Warum reine KI ohne Polycrate-Kontext an Grenzen stößt

KI-Assistenten sind stark bei allgemeinen Ansible- oder YAML-Fragen – aber schwach, wenn es um Ihre Plattform-Standards, freigegebene Blöcke im Hub und korrekte *.poly-Strukturen geht. Ohne Zugriff auf aktuelle Dokumentation und Hub-Daten raten Modelle leicht daneben.

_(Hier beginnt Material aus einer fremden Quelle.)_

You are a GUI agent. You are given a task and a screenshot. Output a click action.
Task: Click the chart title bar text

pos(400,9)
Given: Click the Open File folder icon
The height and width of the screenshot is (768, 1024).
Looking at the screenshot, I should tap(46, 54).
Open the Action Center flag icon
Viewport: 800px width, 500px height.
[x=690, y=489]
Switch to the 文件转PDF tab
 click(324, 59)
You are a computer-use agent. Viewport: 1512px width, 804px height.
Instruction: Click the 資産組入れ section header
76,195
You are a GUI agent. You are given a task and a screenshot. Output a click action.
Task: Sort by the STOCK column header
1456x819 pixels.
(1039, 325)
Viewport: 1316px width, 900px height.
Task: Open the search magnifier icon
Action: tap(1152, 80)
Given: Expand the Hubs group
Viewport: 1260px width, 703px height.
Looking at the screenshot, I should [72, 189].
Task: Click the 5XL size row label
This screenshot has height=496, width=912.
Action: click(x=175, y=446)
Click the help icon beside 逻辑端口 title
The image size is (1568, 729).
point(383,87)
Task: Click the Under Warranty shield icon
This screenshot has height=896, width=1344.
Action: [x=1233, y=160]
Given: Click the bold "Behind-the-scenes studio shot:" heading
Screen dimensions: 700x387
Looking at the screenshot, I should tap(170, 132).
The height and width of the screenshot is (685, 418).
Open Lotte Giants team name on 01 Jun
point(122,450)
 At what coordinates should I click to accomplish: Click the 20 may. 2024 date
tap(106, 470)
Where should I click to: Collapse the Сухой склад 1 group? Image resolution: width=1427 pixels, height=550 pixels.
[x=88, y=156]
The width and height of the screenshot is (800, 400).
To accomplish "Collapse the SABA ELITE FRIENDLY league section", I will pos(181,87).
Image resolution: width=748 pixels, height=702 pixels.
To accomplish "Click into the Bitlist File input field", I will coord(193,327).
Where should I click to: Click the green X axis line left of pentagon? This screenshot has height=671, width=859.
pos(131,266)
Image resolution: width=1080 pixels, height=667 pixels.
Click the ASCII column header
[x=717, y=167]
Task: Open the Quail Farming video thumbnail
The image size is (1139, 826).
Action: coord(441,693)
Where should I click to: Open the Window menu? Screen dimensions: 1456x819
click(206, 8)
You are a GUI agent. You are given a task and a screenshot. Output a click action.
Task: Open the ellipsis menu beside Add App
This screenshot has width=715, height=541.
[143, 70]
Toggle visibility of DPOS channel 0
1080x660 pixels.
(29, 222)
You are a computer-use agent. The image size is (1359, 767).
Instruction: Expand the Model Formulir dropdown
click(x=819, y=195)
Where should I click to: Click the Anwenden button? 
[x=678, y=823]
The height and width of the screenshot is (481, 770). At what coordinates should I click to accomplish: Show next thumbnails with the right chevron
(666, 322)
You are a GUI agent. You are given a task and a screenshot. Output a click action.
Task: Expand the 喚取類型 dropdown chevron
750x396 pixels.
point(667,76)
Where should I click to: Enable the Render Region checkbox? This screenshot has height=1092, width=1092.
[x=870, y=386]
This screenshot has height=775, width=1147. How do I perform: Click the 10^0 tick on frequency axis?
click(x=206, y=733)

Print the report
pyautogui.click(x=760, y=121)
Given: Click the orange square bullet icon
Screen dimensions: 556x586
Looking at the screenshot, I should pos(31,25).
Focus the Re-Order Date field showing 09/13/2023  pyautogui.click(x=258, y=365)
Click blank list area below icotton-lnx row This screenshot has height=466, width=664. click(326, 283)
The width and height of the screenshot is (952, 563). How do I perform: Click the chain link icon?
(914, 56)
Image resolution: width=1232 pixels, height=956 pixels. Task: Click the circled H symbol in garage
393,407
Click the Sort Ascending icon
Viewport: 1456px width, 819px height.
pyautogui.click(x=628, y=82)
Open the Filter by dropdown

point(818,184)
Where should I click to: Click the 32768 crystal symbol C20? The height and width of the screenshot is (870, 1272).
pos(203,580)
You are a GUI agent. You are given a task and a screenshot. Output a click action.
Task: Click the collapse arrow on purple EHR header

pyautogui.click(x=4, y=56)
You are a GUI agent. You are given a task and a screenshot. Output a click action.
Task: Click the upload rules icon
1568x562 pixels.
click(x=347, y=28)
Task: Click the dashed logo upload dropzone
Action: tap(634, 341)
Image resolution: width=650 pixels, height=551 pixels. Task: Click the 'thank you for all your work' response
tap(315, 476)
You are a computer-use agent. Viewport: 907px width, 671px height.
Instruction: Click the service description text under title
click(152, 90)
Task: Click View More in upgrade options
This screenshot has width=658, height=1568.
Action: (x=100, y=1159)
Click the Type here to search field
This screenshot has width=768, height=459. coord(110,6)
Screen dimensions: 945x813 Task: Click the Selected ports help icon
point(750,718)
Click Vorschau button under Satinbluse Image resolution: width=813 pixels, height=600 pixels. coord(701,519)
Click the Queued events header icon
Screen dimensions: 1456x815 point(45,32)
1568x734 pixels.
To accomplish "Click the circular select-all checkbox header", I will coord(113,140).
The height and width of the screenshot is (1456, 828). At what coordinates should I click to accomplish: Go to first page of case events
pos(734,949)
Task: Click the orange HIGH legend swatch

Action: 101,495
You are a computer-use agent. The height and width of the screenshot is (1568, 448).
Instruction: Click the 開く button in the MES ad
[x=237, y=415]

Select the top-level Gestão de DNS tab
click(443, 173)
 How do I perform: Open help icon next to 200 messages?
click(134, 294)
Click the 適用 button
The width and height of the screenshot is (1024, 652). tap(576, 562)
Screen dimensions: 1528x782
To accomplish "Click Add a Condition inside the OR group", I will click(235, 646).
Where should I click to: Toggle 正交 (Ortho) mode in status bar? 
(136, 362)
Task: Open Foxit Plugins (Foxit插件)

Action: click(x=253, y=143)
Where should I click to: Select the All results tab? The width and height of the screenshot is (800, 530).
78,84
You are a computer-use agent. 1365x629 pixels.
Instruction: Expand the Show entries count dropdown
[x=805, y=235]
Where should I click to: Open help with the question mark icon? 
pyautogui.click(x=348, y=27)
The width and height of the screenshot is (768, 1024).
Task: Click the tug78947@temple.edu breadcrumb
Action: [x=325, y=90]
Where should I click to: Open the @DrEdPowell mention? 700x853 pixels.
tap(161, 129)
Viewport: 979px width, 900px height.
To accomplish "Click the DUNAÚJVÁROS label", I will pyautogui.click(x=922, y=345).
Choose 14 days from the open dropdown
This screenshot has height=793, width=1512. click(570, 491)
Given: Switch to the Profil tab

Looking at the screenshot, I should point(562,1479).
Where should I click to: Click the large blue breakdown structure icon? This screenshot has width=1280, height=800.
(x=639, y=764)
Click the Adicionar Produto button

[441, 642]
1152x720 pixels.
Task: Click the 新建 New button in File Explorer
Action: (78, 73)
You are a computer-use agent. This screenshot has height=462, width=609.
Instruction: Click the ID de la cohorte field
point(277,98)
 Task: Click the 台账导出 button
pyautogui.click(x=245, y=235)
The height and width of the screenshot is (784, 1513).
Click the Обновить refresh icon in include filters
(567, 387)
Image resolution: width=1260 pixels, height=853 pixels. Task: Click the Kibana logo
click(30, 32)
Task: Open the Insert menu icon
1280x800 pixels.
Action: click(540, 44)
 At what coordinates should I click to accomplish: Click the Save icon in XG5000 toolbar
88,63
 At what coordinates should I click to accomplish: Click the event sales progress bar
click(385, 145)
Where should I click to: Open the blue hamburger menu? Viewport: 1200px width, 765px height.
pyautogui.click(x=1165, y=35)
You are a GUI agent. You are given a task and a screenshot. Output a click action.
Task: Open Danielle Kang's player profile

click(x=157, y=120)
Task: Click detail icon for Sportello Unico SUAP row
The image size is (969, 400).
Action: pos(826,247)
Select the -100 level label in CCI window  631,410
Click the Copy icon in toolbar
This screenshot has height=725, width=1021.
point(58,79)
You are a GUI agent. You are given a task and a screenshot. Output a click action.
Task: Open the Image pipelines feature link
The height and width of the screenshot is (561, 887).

Polycrate MCP füllt genau diese Lücke: kuratierte Quellen (Hub, Docs, eingebettete Guides und Schemas) statt nur „Internetwissen“.


Wie MCP technisch funktioniert (und was polycrate mcp tut)

Stdio-Prozess, kein Dauer-Server im Projektverzeichnis

Der Polycrate-MCP-Prozess kommuniziert per stdio (JSON-RPC). Typischer Ablauf:

  1. Sie tragen in Cursor, Claude Desktop oder VS Code / Copilot ein, dass der Befehl polycrate mit dem Argument mcp gestartet werden soll.
  2. Wenn die KI ein MCP-Tool braucht, startet der Client diesen Prozess, spricht mit ihm, und beendet die Sitzung wieder – Sie müssen keinen MCP-Prozess manuell in einem Terminal laufen lassen und nicht „ins Workspace-Verzeichnis wechseln“, damit MCP funktioniert (Polycrate muss nur im PATH liegen oder mit vollem Pfad konfiguriert sein).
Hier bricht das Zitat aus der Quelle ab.